Emily Oster

4 minute read Emily Oster

Emily Oster

Wins, Woes, and Screaming

Your stories for the week

Emily Oster

4 minute read

Welcome back to Wins and Woes, a moment in the week when we step back from the data to share your stories about the ups and downs of pregnancy and parenting.

Today we have three stories, and a question from a reader who is desperately searching for solutions (and support) for her unsoothable child.


Economics 101

Every night, my 3-year-old goes to the fruit stand on our corner, where they give him Andes chocolates — let’s just say he’s charmed the neighborhood (and he does pay sometimes; he tried to buy 10 with $20 the other day). When we got home last night, he got very upset that I wouldn’t let him have all three. I sat down and drew him a happiness chart demonstrating how happy each chocolate would make him and how he would get less happiness from each chocolate if he ate them all at once. When I finished, he asked me to draw circles around the happy faces and then agreed to only have one and save the others. Economics 101 for the win!

Red crayon drawing of "diminishing returns."

[Emily’s note: What is being illustrated here is that having one makes you much happier than zero, but two is only a bit better than one (and so on). This is the lesson of “diminishing marginal returns.”]

Twins and a Toddler

As a mom of 4.5-month-old twins and a 2.5-year-old, I hear “bad mom” in my head more than I would like. There isn’t enough mom to go around. I recently realized my negative self-talk was a problem when my mom spent the week here and I heard her negative self-talk over and over. I realized that her voice became my voice. But I don’t want my voice to become my kids’ voice.

My biggest struggle lately has been with feeding. The twins are exclusively breastfed, but for the past couple weeks, I haven’t pumped as much as they are eating while I’m at work. Logically I know that to exclusively breastfeed twins for 4.5 months is a huge win, but I am my own biggest critic and can’t help but feel like a bad mom because my body is failing my babies.

Moms Supporting Moms (with Sushi)

TASK INSTRUCTIONS:
- a) In the parenting newsletter, how many Andes chocolates did the 3-year-old try to buy with $20?
- b) Write the next part of the parenting newsletter, starting right after the heading "Moms Supporting Moms (with Sushi)".

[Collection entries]
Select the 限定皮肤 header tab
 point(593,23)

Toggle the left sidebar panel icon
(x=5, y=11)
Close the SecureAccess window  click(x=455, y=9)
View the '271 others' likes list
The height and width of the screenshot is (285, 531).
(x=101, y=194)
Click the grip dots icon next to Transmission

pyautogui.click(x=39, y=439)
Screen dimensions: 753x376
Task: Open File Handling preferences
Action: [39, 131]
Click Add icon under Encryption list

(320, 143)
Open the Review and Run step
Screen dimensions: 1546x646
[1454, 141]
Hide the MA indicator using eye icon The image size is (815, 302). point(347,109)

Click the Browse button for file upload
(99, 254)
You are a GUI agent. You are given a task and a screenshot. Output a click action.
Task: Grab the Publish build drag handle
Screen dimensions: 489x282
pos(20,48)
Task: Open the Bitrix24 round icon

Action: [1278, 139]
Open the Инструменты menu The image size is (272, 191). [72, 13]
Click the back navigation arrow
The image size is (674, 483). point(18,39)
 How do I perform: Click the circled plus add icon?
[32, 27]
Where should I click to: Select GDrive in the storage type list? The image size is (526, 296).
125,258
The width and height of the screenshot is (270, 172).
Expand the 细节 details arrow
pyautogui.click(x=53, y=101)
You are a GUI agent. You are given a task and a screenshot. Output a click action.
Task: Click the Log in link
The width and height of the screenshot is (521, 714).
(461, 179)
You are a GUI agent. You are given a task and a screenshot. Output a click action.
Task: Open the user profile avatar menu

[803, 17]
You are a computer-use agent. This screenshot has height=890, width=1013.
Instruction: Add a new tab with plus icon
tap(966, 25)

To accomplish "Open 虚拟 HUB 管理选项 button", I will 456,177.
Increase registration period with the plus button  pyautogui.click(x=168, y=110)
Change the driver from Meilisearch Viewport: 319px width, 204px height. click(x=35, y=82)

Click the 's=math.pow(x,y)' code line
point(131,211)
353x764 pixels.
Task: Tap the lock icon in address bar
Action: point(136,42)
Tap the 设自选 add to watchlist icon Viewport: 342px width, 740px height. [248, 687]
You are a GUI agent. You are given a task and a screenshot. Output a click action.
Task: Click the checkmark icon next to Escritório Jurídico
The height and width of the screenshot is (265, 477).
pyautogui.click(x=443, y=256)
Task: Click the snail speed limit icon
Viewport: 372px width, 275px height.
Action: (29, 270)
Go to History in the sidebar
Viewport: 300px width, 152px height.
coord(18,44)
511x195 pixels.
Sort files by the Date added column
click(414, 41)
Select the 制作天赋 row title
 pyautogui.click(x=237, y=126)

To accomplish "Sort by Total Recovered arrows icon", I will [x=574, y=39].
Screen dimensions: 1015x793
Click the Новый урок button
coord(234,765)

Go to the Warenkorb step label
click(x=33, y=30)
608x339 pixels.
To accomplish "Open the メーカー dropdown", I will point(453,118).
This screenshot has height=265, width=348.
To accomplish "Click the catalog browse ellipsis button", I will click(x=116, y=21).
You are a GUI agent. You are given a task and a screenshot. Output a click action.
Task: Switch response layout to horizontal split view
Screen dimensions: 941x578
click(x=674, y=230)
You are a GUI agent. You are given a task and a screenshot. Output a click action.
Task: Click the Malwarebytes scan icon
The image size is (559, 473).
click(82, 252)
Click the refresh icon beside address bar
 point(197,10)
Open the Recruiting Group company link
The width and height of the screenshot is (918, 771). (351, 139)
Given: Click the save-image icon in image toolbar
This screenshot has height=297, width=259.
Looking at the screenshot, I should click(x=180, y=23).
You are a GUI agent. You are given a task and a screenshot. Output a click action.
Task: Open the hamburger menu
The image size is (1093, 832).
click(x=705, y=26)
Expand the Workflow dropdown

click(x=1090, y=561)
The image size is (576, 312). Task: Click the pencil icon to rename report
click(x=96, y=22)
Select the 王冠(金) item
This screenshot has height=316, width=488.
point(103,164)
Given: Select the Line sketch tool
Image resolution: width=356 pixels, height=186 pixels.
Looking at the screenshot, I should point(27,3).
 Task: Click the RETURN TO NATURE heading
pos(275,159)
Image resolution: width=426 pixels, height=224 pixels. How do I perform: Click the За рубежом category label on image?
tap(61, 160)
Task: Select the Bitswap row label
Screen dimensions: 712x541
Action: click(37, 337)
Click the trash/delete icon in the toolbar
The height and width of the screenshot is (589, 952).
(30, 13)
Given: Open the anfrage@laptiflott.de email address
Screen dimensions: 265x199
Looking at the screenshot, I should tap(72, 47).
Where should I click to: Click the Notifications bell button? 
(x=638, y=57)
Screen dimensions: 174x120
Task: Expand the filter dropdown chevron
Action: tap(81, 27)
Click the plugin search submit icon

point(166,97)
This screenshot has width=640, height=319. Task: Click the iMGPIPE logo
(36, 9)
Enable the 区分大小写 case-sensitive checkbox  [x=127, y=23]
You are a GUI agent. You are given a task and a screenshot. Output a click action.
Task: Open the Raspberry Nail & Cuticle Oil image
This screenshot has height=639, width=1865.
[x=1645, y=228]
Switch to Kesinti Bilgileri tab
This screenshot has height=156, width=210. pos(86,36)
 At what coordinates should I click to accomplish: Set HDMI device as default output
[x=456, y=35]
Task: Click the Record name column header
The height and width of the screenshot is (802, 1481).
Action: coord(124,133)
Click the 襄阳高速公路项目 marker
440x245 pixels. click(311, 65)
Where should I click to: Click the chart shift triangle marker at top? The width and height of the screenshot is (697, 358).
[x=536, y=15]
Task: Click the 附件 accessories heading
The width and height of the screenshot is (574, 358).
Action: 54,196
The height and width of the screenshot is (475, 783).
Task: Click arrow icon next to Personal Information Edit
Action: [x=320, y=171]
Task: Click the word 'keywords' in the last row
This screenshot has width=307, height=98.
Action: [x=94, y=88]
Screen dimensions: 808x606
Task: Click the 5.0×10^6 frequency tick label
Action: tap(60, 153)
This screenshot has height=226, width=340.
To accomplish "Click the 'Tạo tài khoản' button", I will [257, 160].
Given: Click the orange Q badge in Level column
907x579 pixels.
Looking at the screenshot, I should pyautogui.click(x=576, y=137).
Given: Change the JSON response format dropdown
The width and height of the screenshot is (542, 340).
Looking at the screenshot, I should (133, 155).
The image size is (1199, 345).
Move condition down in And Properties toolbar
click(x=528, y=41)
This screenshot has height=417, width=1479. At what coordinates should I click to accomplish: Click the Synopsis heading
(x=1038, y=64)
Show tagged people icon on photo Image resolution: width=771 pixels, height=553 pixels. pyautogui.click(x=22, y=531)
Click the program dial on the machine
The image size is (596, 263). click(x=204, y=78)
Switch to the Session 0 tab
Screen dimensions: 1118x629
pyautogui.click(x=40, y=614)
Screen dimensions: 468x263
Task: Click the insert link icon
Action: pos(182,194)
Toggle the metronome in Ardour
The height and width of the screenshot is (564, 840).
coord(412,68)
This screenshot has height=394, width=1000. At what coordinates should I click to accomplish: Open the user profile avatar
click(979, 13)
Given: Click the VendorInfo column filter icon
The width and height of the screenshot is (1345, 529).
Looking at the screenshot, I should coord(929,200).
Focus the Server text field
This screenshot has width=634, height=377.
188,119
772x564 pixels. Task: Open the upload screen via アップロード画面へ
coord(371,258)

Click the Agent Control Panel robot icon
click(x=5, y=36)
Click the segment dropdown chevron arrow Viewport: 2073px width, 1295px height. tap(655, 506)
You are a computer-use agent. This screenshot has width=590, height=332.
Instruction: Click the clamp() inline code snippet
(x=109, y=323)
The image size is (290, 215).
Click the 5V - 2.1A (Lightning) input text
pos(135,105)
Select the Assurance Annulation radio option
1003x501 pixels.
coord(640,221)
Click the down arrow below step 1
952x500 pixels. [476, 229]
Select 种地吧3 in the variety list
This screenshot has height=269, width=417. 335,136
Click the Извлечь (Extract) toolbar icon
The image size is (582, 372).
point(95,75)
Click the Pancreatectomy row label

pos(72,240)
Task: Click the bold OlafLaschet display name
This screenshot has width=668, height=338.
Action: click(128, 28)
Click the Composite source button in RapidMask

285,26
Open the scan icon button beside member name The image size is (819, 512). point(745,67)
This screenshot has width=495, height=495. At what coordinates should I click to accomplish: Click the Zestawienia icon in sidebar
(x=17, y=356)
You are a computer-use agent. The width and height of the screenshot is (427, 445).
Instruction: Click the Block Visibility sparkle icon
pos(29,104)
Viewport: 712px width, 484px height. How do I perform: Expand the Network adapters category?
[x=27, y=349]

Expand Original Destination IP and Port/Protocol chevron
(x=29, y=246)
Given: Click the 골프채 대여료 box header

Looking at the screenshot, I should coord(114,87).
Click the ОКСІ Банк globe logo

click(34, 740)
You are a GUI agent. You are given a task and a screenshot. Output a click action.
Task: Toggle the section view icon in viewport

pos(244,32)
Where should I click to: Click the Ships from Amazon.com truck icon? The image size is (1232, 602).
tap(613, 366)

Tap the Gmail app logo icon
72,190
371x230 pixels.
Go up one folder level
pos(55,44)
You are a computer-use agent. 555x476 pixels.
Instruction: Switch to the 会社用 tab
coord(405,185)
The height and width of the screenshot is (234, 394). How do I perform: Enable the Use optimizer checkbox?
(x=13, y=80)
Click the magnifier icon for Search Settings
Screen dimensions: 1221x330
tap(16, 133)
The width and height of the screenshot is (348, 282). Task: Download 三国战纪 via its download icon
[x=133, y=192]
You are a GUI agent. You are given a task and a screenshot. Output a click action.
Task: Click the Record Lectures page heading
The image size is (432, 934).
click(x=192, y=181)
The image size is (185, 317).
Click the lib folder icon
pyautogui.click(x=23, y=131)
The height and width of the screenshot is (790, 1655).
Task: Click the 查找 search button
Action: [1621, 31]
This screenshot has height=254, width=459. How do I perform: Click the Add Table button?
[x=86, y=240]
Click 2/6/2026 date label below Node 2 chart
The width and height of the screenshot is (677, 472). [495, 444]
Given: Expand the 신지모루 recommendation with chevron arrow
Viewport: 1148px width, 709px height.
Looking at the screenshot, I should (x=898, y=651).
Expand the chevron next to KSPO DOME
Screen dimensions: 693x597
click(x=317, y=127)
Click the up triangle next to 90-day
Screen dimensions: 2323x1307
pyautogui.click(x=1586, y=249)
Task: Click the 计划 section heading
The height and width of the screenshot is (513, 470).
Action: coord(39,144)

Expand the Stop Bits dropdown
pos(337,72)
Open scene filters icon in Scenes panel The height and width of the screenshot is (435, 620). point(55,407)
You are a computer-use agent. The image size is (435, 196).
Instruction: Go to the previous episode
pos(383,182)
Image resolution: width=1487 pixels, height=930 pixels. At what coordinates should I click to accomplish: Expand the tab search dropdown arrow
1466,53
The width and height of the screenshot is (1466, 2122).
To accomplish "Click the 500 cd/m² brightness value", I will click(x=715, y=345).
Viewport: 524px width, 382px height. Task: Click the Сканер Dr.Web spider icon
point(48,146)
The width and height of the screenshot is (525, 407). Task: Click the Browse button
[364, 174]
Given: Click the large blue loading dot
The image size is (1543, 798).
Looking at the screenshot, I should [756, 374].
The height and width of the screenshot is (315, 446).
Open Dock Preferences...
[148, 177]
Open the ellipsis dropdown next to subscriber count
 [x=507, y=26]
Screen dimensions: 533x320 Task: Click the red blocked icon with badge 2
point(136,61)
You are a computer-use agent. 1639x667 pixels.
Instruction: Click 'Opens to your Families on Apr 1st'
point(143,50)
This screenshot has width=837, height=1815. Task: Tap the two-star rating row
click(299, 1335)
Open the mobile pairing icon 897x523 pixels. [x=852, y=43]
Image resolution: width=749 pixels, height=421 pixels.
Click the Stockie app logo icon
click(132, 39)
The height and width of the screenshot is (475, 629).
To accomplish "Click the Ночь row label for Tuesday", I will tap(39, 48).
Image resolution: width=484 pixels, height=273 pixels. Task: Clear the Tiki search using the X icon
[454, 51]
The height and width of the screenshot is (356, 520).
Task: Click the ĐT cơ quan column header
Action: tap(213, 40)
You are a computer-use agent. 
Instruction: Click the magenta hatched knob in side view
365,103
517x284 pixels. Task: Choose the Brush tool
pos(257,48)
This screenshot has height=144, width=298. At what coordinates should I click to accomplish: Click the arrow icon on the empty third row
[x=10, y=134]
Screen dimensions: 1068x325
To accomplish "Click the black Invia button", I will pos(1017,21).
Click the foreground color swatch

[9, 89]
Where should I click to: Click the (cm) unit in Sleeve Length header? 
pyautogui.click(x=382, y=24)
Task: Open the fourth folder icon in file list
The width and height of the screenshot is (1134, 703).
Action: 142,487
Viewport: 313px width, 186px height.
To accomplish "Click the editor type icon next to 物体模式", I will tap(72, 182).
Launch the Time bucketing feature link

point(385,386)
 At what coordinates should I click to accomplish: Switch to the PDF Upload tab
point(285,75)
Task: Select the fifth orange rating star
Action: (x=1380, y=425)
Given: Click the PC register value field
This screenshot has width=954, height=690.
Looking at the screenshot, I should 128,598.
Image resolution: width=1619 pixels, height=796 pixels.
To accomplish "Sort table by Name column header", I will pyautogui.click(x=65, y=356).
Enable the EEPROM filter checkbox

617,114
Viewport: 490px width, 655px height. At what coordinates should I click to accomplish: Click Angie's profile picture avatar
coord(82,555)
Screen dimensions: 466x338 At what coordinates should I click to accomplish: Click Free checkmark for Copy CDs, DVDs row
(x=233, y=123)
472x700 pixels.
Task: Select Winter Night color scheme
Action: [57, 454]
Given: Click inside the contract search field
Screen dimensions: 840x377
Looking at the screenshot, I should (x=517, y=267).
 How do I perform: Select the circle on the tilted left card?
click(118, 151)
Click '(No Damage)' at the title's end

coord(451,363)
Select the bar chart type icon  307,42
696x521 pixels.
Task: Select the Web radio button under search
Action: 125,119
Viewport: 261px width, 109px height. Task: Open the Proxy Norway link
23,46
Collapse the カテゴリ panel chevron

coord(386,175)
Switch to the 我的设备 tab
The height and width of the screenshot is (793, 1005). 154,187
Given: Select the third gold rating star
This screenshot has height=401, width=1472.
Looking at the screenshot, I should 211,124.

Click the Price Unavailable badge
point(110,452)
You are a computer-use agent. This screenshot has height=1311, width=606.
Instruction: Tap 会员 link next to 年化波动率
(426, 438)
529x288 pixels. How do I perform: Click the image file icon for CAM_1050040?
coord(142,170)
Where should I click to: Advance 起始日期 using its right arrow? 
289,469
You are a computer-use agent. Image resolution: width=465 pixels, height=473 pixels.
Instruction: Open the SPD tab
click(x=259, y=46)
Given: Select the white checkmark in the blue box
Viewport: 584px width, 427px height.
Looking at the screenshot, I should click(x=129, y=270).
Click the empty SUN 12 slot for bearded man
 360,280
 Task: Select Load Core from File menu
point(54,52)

ANSWER SECTION:
- a) 10

- b)
Recently, a friend who is pregnant for the first time shared how much of a game-changer it was to have seen me eating sushi when I was pregnant. She’s a physician, and never knew what the causal literature (or lack thereof) suggested. It meant more than I expected to have unknowingly led by example for another soon-to-be mom, and I’m excited to have a community where we lift each other up, even with something as small as sushi.

This week’s reader question

An illustration of a parent on a life raft with a screaming baby.
Rachel Deutsch

Our 13-month-old came out of the womb screaming, and it feels like he has barely taken a breath since. The “colic” did not subside at six weeks, or 12, or even a year, when everyone said it would. We have had bouts of reprieve, but on the whole, our baby is extremely strong-willed and seems susceptible to what we would describe as panic attacks and working himself into an oblivion that he cannot soothe himself or be soothed out of (e.g. crying fits that last 3+ hours). 

It feels like we have tried everything — probiotics, dietary changes, different formulas, solid food, craniosacral therapy, dermatologists, sleep training, gas drops, gripe water, different pediatricians, countless pediatrician visits, ER visits (stomach ultrasound revealed nothing sinister, likely gas), antidepressants (for Mom), therapy (for Mom). I have tried getting an early intervention appointment in case they could tell us something about our baby (to no avail, no referral). I just spent the morning googling alternative/shamanic healers in my area because I don’t know what else to do. 

He presents as healthy, hitting his developmental milestones, and every time we go to the doctor he is of course fine and smiling. Thank goodness he is “healthy,” but it affords us zero help and makes me feel even more isolated. My partner and I are going crazy. It feels like we are on an island because we can’t quite describe the special hell the last year-plus has been to our friends with similar-age kids who all are seemingly happy and thriving. Can anyone relate? Does our baby just hate us? Does anyone have any suggestions? It devastates me to say this, but I’m at the point where I feel like someone else can do this better than we can.